--- ESTRATTO DEL TESTO ---

Per la prima volta, in 26 anni di potere praticamente indiscusso, Lukashenko sembra essere alle strette. Mai la protesta si era concentrata sulla sua figura con tale forza. "Vattene!", gli han urlato un gruppo di operai nel corso del suo bagno di folla alla Mzkt. Mentre Svetlana Tikhanovskaya, l'avversaria alle presidenziali, costretta a riparare in Lituania, ha rilasciato un nuovo video in cui si dice di essere "pronta" ad assumersi la responsabilità di leader a interim per portare la Bielorussia a nuove elezioni, "riconosciute della comunità internazionale". Ma non sarà facile. Il presidente del Consiglio europeo Charles Michel ha convocato per mercoledì un Vertice Ue straordinario sulla crisi, con Berlino che già ventila l'ipotesi di "estendere le sanzioni ad altre figure guida del Paese". Anche Donald Trump ha finalmente commentato definendo la situazione "terribile". Mentre resta l'incognita delle prossime mosse della Russia. Sui media è balenato per un giorno lo spettro delle truppe senza insegne - i famosi uomini verdi - in arrivo su camion militari. Poi l'allarme è rientrato, con le smentite di Minsk e dell'esercito russo (ma soprattutto le verifiche indipendenti della stampa bielorussa).

La tensione resta tuttavia alta. Mosca vede come fumo negli occhi una seconda Ucraina alle porte di casa, ma Vladimir Putin, pur facendo intendere di non avere remore nell'inviare "aiuti militari", non sosterrà l'uomo forte di Minsk senza esigere nulla in cambio. Se non proprio un atto di sottomissione, quantomeno una prova di "lealtà" tra nostalgici dell'Urss. I bielorussi, del resto, non stanno manifestando "contro" Mosca "per" l'Europa, e il Cremlino non e li vuole inimicare. Chi rischia di più è Lukashenko.

---

CONSEGNA A
Modifica le righe dell'elenco comprese tra quella che contiene "Collapse the 已深度思考 reasoning section" e quella che contiene "Click the Command", estremi inclusi, sostituendo "heading" con "title" e lasciando invariato tutto il resto. Riporta soltanto queste righe.
Il testo e l'elenco non hanno alcun legame tra loro.

--- MATERIALE DELL'ESERCIZIO ---

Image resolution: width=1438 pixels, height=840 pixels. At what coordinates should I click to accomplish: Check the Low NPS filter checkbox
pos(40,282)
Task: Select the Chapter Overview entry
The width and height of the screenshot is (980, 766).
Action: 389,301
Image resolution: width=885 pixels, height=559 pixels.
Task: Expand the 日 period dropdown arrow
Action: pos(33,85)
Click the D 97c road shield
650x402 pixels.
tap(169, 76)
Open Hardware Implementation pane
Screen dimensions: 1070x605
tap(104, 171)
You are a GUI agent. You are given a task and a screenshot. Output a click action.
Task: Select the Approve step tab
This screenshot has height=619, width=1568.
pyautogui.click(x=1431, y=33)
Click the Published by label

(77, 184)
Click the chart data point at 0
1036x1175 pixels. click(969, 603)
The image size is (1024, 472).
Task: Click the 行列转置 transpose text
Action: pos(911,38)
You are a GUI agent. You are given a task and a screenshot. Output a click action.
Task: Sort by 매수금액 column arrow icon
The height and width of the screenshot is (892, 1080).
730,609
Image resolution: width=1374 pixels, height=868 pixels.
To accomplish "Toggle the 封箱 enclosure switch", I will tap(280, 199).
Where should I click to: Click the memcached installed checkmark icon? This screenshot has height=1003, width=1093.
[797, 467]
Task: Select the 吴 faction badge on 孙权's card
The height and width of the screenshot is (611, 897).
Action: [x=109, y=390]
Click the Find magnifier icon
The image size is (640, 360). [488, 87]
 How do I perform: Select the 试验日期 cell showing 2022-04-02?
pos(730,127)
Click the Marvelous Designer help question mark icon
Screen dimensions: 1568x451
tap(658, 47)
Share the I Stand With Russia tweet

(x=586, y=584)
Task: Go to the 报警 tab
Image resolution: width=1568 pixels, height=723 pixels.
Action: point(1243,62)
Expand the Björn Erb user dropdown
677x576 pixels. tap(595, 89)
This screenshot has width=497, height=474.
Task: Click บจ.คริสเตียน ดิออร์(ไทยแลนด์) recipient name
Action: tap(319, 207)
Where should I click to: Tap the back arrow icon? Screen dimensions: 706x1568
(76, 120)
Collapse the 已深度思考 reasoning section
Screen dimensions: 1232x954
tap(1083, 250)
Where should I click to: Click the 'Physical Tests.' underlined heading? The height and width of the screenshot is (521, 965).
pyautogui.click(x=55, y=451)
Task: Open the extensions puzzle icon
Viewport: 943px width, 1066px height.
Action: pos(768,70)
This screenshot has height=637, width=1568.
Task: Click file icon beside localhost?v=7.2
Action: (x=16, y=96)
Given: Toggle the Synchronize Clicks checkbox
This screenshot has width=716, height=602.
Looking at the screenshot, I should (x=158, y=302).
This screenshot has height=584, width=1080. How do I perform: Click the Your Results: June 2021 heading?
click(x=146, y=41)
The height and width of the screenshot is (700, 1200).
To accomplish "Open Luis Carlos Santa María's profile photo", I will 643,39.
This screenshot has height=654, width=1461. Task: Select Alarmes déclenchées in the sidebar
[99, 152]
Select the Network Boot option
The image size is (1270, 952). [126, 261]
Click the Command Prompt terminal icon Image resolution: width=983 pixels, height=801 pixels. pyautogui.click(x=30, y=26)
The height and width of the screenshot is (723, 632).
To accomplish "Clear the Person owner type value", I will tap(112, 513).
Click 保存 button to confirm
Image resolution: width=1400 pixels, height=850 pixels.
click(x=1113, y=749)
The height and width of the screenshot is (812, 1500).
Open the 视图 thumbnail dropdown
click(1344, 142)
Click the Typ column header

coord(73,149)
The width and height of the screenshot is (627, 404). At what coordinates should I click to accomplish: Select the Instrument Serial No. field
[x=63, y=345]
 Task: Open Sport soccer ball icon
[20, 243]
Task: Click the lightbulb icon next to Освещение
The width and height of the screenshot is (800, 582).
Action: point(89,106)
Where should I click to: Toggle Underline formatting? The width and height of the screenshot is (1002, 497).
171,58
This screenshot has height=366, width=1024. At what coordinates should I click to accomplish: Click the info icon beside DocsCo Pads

---

CONSEGNA B
Secondo l'estratto sulla crisi in Bielorussia, in quale paese è stata costretta a riparare Svetlana Tikhanovskaya?

RISPOSTA COMPLETA A
Collapse the 已深度思考 reasoning section
Screen dimensions: 1232x954
tap(1083, 250)
Where should I click to: Click the 'Physical Tests.' underlined title? The height and width of the screenshot is (521, 965).
pyautogui.click(x=55, y=451)
Task: Open the extensions puzzle icon
Viewport: 943px width, 1066px height.
Action: pos(768,70)
This screenshot has height=637, width=1568.
Task: Click file icon beside localhost?v=7.2
Action: (x=16, y=96)
Given: Toggle the Synchronize Clicks checkbox
This screenshot has width=716, height=602.
Looking at the screenshot, I should (x=158, y=302).
This screenshot has height=584, width=1080. How do I perform: Click the Your Results: June 2021 title?
click(x=146, y=41)
The height and width of the screenshot is (700, 1200).
To accomplish "Open Luis Carlos Santa María's profile photo", I will 643,39.
This screenshot has height=654, width=1461. Task: Select Alarmes déclenchées in the sidebar
[99, 152]
Select the Network Boot option
The image size is (1270, 952). [126, 261]
Click the Command Prompt terminal icon Image resolution: width=983 pixels, height=801 pixels. pyautogui.click(x=30, y=26)

RISPOSTA COMPLETA B
In Lituania.